Anything labelled an "index fund" is not necessarily a good investment.
You have to know what underlying benchmark is, what expense ratio is, and how long-term shareholder friendly that particular money manager is if you hold the index fund in a taxable account.
Low cost, broad market index fund (S & P 500 was originally recommended by John Bogle, but he now recommends a Total U. S. Stock Market index fund (more diversification, and less portfolio turnover translating into slightly lower hidden trading costs and capital gains payouts costs over time) is specifically what is cornerstone of Bogle buy and hold for the long-term strategy of
wealth creation through compound interest.
Plus, a total market index fund (
VTSMX) is typically over 99% stocks (many actively managed funds have 5 - 10% cash on hand to cover redemptions and opportunistic buying), which will drag down returns over time (stocks >> bonds > cash over very long periods of time; IIRC, strategic asset allocation can explain something like 92% of returns over very extended periods of time).
No scientific study to back up this assertion, but I don't think you can really appreciate the power of low cost, broad-market index fund (particularly in taxable account because of continued taxation on reinvested capital gains and dividends) till you actually hold that particular fund for at least 20 years and look at
total amount of capital you have accumulated,
not whether or how much it beat or underperformed market or this or that fund any given year, 3 years, 5 years, or even 10 year period (Bill Miller's Legg Mason Value fund had great 10 year run, and so did Fairholme, but market really turned against their investing style after that). Haven't looked at their performance over 20 or more year time periods, so don't know if, even with recent faltering, they may end up being at top of best performing money managers over 20 or more year time horizon, but you have to have conviction to hold through these trying periods to even capture that long-term outperformance. IF you are U. S. based in dollars, I think it is easier to continue to hold your nose and
keep dollar cost averaging into VTSMX if you are young and right now were equivalent of 1972-ish bear market in stocks (looking back 30 or 40 years later, it now looks like it was a great time to buy, though you might have thought very differently then and even a decade after you put money into the market).

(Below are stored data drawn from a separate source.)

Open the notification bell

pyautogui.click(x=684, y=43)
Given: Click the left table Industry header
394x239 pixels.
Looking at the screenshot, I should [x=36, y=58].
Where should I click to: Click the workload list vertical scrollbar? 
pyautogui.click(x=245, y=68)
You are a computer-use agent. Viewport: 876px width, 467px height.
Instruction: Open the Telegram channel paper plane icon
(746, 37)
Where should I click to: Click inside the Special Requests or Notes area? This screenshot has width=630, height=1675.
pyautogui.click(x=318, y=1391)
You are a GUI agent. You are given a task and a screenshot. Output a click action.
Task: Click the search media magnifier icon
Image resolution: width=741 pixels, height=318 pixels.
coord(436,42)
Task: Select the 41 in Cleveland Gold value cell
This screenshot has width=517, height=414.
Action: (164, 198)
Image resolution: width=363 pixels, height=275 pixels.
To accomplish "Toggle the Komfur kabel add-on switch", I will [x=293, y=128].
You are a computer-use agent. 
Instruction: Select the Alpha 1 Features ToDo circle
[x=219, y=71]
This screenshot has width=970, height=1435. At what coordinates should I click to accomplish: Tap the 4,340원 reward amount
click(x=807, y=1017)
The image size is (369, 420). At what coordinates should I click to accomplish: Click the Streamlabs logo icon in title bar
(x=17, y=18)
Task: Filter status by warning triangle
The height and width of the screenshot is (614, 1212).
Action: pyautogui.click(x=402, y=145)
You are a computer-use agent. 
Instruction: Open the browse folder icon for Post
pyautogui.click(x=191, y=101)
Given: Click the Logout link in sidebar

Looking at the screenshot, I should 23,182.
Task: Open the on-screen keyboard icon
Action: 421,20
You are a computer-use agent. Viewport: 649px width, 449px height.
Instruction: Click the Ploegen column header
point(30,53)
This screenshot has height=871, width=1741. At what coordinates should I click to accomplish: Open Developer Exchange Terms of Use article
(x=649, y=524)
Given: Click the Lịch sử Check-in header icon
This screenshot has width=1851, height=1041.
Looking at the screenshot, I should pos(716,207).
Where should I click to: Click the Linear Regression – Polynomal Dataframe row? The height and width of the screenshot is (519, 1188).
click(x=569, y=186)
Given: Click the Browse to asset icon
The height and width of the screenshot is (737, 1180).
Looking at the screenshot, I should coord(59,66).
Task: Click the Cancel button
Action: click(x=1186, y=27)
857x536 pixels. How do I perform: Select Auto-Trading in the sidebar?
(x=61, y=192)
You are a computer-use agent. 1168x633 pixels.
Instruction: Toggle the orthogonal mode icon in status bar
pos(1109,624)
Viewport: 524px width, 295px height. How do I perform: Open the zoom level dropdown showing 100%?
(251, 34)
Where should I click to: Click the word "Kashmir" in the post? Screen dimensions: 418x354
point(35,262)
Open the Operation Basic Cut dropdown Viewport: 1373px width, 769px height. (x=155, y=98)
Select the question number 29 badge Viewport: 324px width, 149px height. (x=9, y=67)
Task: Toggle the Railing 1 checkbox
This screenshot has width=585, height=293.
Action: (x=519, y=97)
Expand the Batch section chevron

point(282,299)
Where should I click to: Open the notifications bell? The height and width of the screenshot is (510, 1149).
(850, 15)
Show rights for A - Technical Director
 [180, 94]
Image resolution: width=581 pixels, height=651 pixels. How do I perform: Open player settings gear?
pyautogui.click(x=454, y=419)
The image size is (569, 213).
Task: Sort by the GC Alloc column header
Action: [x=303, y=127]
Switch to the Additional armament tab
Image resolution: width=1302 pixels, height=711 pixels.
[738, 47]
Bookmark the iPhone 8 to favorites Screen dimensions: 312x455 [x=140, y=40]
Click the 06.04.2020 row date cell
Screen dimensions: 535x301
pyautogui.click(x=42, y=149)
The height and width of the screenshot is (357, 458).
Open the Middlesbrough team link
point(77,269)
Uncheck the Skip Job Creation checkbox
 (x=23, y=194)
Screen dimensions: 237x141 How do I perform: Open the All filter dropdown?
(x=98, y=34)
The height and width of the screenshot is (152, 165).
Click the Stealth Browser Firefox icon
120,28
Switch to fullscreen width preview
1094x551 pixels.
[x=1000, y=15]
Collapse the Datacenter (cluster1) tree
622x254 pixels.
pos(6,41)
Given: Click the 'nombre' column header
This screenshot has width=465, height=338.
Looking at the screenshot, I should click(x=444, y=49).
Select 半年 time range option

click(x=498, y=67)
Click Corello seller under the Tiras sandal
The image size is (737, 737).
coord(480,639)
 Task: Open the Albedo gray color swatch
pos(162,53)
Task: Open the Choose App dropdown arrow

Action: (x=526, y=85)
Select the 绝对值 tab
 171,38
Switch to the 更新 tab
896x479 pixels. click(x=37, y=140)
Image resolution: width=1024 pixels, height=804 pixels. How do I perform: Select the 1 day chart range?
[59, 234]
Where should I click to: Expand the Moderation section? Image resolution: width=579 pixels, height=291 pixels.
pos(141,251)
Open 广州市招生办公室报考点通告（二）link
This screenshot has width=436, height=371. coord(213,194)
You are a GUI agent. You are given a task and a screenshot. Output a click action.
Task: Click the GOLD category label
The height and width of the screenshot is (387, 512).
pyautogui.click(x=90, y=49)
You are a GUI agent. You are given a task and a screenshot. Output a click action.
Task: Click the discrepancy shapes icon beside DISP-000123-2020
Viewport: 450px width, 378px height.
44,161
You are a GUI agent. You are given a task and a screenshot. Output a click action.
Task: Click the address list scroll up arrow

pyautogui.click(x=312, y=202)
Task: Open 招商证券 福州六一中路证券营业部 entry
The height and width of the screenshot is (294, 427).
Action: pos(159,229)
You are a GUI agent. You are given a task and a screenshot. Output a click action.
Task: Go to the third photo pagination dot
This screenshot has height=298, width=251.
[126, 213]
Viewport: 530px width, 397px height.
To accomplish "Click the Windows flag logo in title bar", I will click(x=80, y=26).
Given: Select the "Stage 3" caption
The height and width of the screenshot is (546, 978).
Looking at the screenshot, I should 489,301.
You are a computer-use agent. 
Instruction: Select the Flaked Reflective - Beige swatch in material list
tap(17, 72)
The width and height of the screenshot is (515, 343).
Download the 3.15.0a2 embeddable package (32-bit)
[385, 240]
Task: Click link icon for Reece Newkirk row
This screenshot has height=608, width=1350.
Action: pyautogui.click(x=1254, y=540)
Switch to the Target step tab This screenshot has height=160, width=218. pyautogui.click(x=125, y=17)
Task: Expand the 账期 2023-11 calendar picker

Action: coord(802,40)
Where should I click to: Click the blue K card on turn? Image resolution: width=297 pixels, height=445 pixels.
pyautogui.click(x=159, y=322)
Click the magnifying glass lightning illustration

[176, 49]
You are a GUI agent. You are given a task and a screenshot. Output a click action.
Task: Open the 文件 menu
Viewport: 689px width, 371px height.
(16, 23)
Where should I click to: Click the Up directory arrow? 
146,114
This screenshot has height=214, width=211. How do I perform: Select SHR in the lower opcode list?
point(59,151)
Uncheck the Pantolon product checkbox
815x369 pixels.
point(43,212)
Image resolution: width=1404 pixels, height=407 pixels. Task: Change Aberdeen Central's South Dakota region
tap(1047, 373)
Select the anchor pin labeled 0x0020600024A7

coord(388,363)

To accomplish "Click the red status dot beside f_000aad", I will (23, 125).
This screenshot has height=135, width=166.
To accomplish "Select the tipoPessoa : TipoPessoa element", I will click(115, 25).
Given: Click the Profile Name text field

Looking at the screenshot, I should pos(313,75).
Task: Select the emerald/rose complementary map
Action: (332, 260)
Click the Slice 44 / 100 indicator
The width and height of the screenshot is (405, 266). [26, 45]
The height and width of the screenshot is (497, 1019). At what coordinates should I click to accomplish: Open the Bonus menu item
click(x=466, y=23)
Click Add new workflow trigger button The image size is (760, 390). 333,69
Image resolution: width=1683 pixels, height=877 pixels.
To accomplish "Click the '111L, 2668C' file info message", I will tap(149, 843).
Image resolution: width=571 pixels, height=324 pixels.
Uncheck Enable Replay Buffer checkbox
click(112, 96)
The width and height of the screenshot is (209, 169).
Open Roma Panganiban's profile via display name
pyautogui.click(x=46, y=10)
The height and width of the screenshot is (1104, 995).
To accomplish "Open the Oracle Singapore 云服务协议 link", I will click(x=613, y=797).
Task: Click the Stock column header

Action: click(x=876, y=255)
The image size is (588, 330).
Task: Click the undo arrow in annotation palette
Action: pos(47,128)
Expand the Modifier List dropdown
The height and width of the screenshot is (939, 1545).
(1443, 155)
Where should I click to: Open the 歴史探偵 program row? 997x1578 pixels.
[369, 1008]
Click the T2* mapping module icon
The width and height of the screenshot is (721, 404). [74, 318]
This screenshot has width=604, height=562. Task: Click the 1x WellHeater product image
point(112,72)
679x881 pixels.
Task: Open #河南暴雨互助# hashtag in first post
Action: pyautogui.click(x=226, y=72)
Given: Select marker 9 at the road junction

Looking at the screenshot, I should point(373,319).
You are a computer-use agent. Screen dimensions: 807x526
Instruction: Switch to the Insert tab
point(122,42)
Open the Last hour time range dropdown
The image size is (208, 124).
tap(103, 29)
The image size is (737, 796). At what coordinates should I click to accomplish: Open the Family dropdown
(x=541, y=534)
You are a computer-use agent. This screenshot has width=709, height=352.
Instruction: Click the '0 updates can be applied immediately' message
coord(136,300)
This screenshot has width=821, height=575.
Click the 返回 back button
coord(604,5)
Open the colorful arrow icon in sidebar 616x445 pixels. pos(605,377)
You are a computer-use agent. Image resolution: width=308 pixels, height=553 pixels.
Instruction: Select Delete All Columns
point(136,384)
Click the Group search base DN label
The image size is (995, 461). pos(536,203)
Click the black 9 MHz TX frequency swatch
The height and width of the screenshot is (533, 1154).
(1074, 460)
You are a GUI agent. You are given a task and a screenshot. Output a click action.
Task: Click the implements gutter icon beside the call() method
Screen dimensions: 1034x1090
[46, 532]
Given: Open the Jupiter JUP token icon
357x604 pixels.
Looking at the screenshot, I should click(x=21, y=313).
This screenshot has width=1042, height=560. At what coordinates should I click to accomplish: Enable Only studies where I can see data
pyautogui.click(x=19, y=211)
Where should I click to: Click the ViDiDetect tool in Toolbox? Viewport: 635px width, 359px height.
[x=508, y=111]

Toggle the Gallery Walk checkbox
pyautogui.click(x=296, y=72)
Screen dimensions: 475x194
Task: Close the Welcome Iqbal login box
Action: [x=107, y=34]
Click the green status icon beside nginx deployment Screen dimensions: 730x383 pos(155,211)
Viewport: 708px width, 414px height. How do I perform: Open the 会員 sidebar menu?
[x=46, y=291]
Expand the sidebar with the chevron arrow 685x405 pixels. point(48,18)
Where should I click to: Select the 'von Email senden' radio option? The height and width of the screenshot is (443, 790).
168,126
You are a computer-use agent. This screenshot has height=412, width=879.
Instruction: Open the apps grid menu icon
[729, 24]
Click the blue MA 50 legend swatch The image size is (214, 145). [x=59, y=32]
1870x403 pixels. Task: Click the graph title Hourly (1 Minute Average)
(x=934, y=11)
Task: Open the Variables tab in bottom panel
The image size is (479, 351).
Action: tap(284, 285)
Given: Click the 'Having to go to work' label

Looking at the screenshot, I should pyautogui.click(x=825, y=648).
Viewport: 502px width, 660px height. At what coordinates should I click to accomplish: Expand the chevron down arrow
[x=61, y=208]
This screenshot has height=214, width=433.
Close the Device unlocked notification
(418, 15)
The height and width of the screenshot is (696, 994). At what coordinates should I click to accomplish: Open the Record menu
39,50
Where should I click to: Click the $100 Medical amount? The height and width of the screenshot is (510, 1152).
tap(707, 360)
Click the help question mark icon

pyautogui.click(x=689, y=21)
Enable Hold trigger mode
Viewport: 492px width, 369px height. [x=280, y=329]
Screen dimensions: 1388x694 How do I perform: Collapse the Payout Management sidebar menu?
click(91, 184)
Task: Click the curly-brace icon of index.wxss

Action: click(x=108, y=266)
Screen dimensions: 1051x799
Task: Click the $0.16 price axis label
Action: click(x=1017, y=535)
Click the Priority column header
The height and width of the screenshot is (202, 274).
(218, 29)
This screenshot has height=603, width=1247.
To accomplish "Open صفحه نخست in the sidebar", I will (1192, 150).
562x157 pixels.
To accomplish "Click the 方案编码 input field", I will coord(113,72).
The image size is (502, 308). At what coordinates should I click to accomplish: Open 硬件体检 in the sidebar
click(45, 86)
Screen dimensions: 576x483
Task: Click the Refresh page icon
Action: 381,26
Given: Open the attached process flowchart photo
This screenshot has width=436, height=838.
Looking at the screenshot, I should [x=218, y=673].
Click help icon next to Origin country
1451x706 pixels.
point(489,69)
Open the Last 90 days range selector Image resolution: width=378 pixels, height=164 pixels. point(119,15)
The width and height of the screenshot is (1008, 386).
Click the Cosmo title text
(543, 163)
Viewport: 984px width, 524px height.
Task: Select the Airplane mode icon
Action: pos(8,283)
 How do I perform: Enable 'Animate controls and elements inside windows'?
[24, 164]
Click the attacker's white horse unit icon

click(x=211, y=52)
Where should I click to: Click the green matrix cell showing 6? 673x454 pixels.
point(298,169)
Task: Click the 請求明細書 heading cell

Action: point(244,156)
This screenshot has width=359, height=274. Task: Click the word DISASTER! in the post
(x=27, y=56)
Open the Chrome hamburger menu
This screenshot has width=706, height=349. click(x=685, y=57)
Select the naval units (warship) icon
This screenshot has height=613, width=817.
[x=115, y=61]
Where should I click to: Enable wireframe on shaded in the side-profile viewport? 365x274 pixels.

If you have a good lump of capital to spread between taxable and tax deferred accounts, and you are truly investing for the long-term (really buy and hold investor, not just saying that and break investment strategy when index fund lags badly in hot market where small core of market is powering way ahead of market as a whole and funds concentrated in those sectors are up 50 - 100% for year and broad market is way, way behind that), dollar cost averaging into VTSMX in a taxable account and holding through early years of retirement as you take required distributions of retirement plans, could give you an additional 10 or 20 years of essentially tax-deferred investing in pure stock class to outpace inflation when you start drawing down those funds.
John Bogle's
"tyranny of compound interest" argument is what you really need to understand so you don't sell next time market pundits are again saying buy and hold is dead:
http://books.google.com/books?id=ac...nepage&q=tyranny of compound interest&f=false
VTSMX doesn't try and beat market over short-term, it just takes what market gives it, and in process, will, with very low overall risk, beat vast majority of actively managed funds through prism of decades long time horizon (1% management fee and 2 - 3 % hidden portfolio costs (not sure how high number is) because of heavy portfolio trading, to say nothing of not shareholder friendly management (asset gatherers, not creators of long-term wealth for it's shareholders), plus, despite best research and due diligence, unforeseen mistakes and missed opportunities (e. g. Selected American funds shareholder letter in past about horrible mistake of buying AIG when market crashed post Lehman, but also that they could have made up all losses if they had also bought WFC at that time), also means that, especially if you are chasing a momentum type growth money manager, it is very, very hard to predict who will be winner 20 or more years after the fact. They have to beat unmanaged broad market index with no associated costs by 2% or more average annual return just to keep up with the unmanaged index.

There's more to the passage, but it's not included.